Alexander heads up the Upper Midwest Agricultural Safety and Health (UMASH) center whose mission is to reduce the burden of illness and injury in agricultural workers and their families. Established in September 2011, it’s one of nine regional Centers of Excellence in Agricultural Disease and Injury Research, Education, and Prevention funded by the National Institute for Occupational Safety and Health (NIOSH).
“UMASH builds a partnership with the School of Public Health, College of Veterinary Medicine, Minnesota Department of Health, and the National Farm Medicine Center at the Marshfield Clinic,” says Alexander. “This partnership brings a unique interdisciplinary approach to agricultural health and safety.”
UMASH’s focus is animal agriculture, and it takes a One Health approach, a global concept that stresses the inextricable connection among animals, people, and the environment when it comes to health.
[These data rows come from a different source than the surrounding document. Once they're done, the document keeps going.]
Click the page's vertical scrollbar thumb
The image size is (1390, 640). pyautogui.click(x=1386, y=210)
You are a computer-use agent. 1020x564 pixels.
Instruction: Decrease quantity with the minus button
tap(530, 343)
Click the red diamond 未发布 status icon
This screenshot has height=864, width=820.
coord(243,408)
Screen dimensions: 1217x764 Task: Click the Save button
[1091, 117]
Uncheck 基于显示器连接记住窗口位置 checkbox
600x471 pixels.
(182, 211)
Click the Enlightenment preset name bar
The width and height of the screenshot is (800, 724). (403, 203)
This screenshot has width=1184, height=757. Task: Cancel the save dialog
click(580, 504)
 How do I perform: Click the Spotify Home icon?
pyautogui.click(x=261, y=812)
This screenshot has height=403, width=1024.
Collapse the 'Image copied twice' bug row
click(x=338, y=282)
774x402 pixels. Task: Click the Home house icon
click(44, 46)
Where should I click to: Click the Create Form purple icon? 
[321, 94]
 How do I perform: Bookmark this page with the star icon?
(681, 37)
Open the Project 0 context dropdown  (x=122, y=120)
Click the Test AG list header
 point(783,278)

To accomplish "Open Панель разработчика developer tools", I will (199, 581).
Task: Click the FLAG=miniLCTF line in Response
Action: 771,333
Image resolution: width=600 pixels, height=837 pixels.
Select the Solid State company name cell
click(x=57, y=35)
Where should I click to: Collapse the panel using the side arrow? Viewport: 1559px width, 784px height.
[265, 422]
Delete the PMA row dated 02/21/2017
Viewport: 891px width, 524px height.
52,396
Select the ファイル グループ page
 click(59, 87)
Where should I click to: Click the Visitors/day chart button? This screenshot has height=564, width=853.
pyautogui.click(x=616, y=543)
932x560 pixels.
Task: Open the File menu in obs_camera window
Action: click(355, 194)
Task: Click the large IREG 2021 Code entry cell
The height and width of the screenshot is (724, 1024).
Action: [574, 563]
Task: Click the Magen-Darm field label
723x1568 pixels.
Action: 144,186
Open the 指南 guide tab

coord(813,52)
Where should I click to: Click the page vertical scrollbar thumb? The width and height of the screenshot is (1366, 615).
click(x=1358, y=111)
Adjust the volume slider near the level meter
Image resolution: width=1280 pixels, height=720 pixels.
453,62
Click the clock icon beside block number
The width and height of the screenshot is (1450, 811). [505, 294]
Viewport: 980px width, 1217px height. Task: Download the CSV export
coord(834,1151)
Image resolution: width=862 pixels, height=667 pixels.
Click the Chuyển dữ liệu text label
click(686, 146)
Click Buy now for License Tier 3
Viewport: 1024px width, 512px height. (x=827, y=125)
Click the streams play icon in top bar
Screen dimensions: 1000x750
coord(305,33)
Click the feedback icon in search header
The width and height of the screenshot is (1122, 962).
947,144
UMASH is concerned with zoonotic diseases—those that pass from animals to humans—and is exploring the possibility that antibiotic resistant organisms may be affecting agricultural workers.
The center is also examining, through a series of studies, how different means of dairy and pork production—from intensive methods to more traditional practices—influence injury or illness in workers and their families. Once risk factors are identified, targeted prevention methods can be put in place. These methods, like agriculture itself, must change to meet current needs and demographics.
“The shift to larger operations has changed the workforce, which is increasingly made up of new immigrants, thus disease and injury prevention must consider language, literacy, and culture in a way it hasn’t before,” says Alexander.
Getting good care
When people on farms do get injured, where do they go? What kind of care do they receive? And how do they pay for it? The Rural Health Research Center has been asking questions like these for 20 years as it confronts the challenges of rural health care. For farmers who work for small operations or themselves, center director Ira Moscovice cites two particular concerns: lack of insurance coverage and quality of care.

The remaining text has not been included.